But he did have Pro equipment. 

Short answer? The photographer takes the photos, not the camera. Sure you can't make chocolate cake with mud, but a 40D is a high quality camera that can take wonderful photos in the right hands.

It's just turning two years old right now, Introduced Sept. 2007, released Oct. 1st. Might as well get the facts straight. Not quite an antique Instamatic.


----------



## NateWagner (Oct 1, 2009)

Again, Racephoto, the topic is about the D40, and not the 40D which are two entirely different cameras. That being said, I have also seen a great deal of weddings shot with a xt, or d40 +kit lens in which the shots looked no better than if they had been snapshots taken with a P&S by a 10 year old with no skill just a happy trigger finger. (just look at the weddings posted frequently on facebook or craigslist if you're curious).

by the way, the D40 (a consumer grade plastic body) was released Dec 1, 2006. The 40D (which is a higher level prosumer type body) was released in 2007 as you said.


----------



## Hobbes (Oct 1, 2009)

RacePhoto said:


> Hobbes said:
> 
> 
> > @ intempus
> ...



lol sarcasm.....

hmm and where on earth did Canon EOS 40D get in here? well if you don't like anything I said in the PC vs Mac thread feel free to post a reply there instead of trying to start another argument here. geez I don't have that much time to argue with people in every single thread :mrgreen:


----------



## Village Idiot (Oct 2, 2009)

CSR Studio said:


> This entire discussion is getting childish. Buckster has summed it up with the above comments. The photographer matters, not the gear. You can dislike it or not. At this point I really don't care. Name calling is very unattractive, and shows me there is more to this discussion than would you hire a pro with a D40. That is all I have to say on the subject.
> 
> Thank you once again Buckster!


 
They effect each other equally. What's a car without a good engine? It can make it from point A to point B, but not with as much effeciency or as good results. Builder without a level? He can eye it, but your house might slant a bit.

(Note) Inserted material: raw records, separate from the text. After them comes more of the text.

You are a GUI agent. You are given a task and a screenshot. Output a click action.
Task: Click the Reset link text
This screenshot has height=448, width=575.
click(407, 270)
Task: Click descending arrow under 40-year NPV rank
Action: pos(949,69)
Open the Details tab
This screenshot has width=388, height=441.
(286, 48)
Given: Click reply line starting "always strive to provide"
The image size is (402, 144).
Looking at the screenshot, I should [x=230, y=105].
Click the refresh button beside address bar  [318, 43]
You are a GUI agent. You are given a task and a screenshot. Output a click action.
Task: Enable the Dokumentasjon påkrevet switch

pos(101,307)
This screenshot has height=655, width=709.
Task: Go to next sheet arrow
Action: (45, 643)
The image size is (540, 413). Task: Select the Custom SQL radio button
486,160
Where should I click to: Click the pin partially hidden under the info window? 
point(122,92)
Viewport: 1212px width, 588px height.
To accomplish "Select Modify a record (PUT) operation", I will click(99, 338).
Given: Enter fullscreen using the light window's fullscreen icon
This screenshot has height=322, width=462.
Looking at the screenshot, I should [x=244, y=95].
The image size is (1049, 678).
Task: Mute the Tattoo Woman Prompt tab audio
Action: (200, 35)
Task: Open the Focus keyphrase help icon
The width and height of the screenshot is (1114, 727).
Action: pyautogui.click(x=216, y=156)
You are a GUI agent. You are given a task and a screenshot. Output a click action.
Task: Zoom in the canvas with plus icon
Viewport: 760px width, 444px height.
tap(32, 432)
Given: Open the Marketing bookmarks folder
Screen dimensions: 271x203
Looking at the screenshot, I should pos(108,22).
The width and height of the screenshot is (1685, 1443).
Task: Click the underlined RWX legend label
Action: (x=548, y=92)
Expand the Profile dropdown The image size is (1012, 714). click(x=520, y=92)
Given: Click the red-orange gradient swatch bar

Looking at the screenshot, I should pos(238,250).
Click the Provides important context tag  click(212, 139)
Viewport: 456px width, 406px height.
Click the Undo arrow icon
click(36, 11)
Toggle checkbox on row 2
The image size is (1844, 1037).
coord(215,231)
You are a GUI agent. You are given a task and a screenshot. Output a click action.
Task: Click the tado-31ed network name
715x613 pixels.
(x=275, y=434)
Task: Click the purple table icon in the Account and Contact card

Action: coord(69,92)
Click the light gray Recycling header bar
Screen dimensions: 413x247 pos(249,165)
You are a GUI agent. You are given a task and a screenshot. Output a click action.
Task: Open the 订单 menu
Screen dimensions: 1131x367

Gear matters completely. The quality of photos _will not_ be the same between a guy shooting with a d40 and 70-300 f/3.5-5.6 (or whatever the aperture is) vs. the same person shooting with a D700 and a 70-200 f/2.8 VR, even if he is just taking snapshots of the transformers in his living room.


----------



## Dao (Oct 2, 2009)

Like in this situation.

http://www.thephotoforum.com/forum/beyond-basics/141553-anyone-shot-candle-lit-wedding.html

If the photographer shows up with a D40 and kit lens .....  hum .....


----------



## schumionbike (Oct 2, 2009)

NateWagner said:


> Again, Racephoto, the topic is about the D40, and not the 40D which are two entirely different cameras. That being said, I have also seen a great deal of weddings shot with a xt, or d40 +kit lens in which the shots looked no better than if they had been snapshots taken with a P&S by a 10 year old with no skill just a happy trigger finger. (just look at the weddings posted frequently on facebook or craigslist if you're curious).
> 
> by the way, the D40 (a consumer grade plastic body) was released Dec 1, 2006. The 40D (which is a higher level prosumer type body) was released in 2007 as you said.


 

so you're telling me that a D40 or an XTI is the same as a p&s? The reason why you see crappy picture with D40 because those people are beginner.  No beginner is going to drop $5K on a body but most will be able to get a D40.  Doesn't mean that a D40 can't produce quality images in the hand of a pro-shooter.


----------



## Garbz (Oct 3, 2009)

I see here a discussion about the quality of the photos. That has less to do with camera, but more so the skill of the photographer. But here is something I haven't seen posted yet:


I wouldn't ever hire a Pro with a D40 for a one time event like a wedding. I WOULD hire a pro with 2 D40s for a one time event. I guarantee that a D40 wouldn't survive half the abuse my D200 has been through simply because it's plastic. I guarantee that a D40 would survive at all for a as long as the D2x from a wedding photographer I know simply because the shutter isn't rated as much.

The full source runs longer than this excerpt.